Tuesday, December 26, 2006

[A Bhora Wedding]
1. My wife and kids accompanied me for the wedding celebration of a Dawoodi Bhora couple at the Bhora Mosque at Hill Street. The bride is the daughter of Mrs Basrai, an RC member from Lengkong Tiga, Kampong Kembangan. My wife and I knew the bride since she was a little girl. For dinner, the men and women ate separately. For all of us, eating from a communal dish with our fingers while sitting with knees bent was a very interesting experience. The food was yummy. I and my sons put on the Bhora cap while my wife and daughter wore shawls.

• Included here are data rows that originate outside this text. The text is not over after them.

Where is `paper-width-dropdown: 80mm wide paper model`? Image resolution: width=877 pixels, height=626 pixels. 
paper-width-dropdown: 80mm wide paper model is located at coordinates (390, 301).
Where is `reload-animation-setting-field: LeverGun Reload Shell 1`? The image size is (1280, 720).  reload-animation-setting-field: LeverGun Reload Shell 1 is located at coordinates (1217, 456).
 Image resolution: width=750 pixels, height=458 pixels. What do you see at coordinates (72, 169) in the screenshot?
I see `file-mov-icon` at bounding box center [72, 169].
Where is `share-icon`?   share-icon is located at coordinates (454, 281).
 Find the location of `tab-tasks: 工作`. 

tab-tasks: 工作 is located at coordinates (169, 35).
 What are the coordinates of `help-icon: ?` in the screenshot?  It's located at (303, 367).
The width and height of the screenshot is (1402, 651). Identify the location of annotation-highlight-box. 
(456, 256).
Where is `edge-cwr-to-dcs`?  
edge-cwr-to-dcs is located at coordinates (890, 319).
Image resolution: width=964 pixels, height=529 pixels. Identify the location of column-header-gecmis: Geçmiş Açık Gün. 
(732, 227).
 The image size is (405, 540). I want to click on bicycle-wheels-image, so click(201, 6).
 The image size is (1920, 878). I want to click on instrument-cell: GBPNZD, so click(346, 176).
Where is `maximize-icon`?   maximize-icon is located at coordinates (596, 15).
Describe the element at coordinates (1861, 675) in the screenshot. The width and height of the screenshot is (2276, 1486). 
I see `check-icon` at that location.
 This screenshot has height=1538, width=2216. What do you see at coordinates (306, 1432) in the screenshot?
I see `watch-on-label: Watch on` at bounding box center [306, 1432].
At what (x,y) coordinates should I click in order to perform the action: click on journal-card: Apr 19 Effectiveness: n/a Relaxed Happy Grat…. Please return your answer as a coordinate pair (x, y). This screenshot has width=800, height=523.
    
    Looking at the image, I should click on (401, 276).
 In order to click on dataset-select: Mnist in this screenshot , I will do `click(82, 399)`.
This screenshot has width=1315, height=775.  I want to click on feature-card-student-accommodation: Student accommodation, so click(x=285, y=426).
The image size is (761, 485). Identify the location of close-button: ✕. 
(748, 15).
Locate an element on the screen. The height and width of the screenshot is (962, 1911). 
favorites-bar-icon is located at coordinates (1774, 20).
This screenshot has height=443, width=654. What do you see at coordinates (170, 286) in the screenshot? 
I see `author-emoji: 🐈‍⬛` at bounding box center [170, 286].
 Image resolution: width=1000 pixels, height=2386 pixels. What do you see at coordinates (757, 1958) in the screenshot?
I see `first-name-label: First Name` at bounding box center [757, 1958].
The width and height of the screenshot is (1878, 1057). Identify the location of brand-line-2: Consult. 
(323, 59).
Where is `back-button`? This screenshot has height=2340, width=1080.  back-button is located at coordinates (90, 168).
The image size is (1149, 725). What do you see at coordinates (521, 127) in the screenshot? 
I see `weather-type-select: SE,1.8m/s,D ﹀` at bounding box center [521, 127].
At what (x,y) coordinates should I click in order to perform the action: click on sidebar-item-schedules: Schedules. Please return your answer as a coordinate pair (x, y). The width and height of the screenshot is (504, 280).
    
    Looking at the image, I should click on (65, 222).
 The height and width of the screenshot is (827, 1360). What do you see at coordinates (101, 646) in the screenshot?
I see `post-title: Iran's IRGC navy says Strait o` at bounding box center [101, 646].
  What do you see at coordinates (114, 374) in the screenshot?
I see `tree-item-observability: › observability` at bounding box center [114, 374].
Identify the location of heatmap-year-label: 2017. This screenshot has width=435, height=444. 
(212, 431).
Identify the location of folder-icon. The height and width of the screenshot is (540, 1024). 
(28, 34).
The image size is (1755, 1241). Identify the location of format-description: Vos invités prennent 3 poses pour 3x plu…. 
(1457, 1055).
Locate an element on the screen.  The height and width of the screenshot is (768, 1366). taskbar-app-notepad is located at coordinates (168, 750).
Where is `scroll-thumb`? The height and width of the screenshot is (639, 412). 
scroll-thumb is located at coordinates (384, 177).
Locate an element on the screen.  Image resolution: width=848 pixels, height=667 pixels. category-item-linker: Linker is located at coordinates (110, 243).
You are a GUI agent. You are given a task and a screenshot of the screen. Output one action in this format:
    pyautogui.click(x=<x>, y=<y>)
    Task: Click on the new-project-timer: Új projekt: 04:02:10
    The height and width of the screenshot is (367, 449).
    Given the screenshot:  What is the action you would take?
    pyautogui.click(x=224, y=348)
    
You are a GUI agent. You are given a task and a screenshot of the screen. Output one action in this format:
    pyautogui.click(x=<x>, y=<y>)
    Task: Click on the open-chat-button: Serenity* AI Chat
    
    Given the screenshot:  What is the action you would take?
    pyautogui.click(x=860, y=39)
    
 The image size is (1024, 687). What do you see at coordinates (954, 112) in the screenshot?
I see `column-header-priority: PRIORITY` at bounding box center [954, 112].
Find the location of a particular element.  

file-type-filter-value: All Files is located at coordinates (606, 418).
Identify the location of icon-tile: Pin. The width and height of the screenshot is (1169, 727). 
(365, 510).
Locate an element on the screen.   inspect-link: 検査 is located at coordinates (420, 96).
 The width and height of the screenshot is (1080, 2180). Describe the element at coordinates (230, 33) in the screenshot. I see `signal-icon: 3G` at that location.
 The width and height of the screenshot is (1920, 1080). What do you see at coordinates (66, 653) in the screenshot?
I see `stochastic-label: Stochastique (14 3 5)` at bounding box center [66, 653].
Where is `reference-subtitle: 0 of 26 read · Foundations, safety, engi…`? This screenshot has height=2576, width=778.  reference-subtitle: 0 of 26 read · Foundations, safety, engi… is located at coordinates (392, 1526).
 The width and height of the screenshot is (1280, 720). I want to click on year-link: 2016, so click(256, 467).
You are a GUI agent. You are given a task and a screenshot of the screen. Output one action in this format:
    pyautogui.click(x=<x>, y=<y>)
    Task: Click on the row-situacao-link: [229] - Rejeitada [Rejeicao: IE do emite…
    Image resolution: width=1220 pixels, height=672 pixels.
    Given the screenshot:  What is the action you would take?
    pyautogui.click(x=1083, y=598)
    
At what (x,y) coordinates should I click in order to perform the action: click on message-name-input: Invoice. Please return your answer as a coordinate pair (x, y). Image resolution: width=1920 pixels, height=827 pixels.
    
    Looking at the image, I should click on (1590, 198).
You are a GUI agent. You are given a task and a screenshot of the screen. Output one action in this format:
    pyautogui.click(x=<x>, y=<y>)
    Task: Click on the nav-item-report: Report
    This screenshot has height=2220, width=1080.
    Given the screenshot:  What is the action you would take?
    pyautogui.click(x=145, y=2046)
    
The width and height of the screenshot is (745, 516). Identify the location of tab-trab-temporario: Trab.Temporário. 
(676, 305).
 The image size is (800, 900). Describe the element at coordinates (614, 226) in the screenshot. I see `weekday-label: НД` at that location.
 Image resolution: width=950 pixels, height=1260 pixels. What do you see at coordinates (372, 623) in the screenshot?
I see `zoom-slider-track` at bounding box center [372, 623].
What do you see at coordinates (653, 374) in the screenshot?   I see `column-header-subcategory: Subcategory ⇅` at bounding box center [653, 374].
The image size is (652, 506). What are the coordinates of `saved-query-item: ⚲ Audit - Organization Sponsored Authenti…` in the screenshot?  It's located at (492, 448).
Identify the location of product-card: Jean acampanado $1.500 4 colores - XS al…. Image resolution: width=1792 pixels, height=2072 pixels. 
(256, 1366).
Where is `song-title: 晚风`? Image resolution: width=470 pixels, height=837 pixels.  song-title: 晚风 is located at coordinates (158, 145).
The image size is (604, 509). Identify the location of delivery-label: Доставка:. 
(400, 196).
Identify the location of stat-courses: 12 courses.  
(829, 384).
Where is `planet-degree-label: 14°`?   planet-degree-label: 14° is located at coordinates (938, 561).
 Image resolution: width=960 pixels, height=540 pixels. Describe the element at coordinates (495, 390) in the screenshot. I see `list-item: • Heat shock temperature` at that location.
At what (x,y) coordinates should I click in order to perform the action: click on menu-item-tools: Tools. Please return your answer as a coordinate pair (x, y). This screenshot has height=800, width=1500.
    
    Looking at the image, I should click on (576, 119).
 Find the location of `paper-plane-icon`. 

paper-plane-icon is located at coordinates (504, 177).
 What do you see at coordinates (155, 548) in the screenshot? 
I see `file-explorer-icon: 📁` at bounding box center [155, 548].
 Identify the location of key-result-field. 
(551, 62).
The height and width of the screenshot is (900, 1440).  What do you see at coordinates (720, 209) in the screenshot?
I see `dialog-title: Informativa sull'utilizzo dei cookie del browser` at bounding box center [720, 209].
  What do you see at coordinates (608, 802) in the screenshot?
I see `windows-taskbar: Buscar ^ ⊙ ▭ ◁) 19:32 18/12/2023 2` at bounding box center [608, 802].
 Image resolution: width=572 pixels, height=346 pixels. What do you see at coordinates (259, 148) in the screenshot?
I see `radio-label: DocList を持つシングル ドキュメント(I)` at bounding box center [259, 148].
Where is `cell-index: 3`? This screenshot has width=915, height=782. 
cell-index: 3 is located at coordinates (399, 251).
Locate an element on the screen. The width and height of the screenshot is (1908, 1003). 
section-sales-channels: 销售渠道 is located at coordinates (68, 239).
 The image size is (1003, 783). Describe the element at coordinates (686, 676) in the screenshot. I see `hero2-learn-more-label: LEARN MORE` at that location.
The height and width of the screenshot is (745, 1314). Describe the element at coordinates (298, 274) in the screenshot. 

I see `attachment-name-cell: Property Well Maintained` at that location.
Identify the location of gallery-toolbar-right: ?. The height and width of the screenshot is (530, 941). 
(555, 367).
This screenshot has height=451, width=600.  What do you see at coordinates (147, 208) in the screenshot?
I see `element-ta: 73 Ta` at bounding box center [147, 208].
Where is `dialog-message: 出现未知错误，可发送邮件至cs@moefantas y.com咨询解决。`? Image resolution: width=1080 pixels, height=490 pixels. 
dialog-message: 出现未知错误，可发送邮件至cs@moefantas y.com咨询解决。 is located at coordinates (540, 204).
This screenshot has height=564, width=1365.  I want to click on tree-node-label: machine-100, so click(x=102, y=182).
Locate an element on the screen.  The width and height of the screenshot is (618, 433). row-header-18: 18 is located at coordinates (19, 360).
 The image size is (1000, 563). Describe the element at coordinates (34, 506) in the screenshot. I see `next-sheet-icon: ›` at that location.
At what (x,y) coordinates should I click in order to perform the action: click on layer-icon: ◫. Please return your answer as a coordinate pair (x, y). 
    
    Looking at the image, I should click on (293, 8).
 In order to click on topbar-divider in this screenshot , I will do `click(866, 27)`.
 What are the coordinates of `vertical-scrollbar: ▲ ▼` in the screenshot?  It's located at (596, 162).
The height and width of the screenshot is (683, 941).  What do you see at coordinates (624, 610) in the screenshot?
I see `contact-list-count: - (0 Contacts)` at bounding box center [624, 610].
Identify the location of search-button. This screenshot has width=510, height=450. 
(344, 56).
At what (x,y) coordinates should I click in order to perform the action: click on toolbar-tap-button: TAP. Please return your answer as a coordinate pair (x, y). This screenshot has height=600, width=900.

2. The Bhoras are a particularly talented community. The great majority are engaged in business. The community in Singapore numbers less than a thousand but many of its members are very successful. They are Shiites but different from the twelfers of Iran and Lebanon. They are in fact twenty-firsters, meaning that there were 21 Imams, ending with the last one going into hiding. Their headquarters is in Surat in the state of Gujerat. They were originally from Yemen with links going back to the Fatimids who established Al Azhar University in Cairo a thousand years ago.

3. Not many Singaporeans are familiar with the Bhoras but they are one of a number of small communities in Singapore who contribute greatly to our country particularly in the economic field including the Jews, Parsees, Sindhis, Chettiars, Jains, Khojas and Marwaris. Because each of these communities has a thriving international diaspora, they source their brides and groom worldwide. In Mrs Bhasrai's case, the groom is from Sri Lanka where there is a sizeable Bhora community. They were the original worldwide web.

4. The Singapore fabric is strong and valuable precisely because there are many threads woven into it which are unique and special. The important thing is to ensure that they are well knotted here so that we stay together despite the occasional stresses pulling the fabric in different directions. Like a good Persian carpet, the more knots per inch, the better.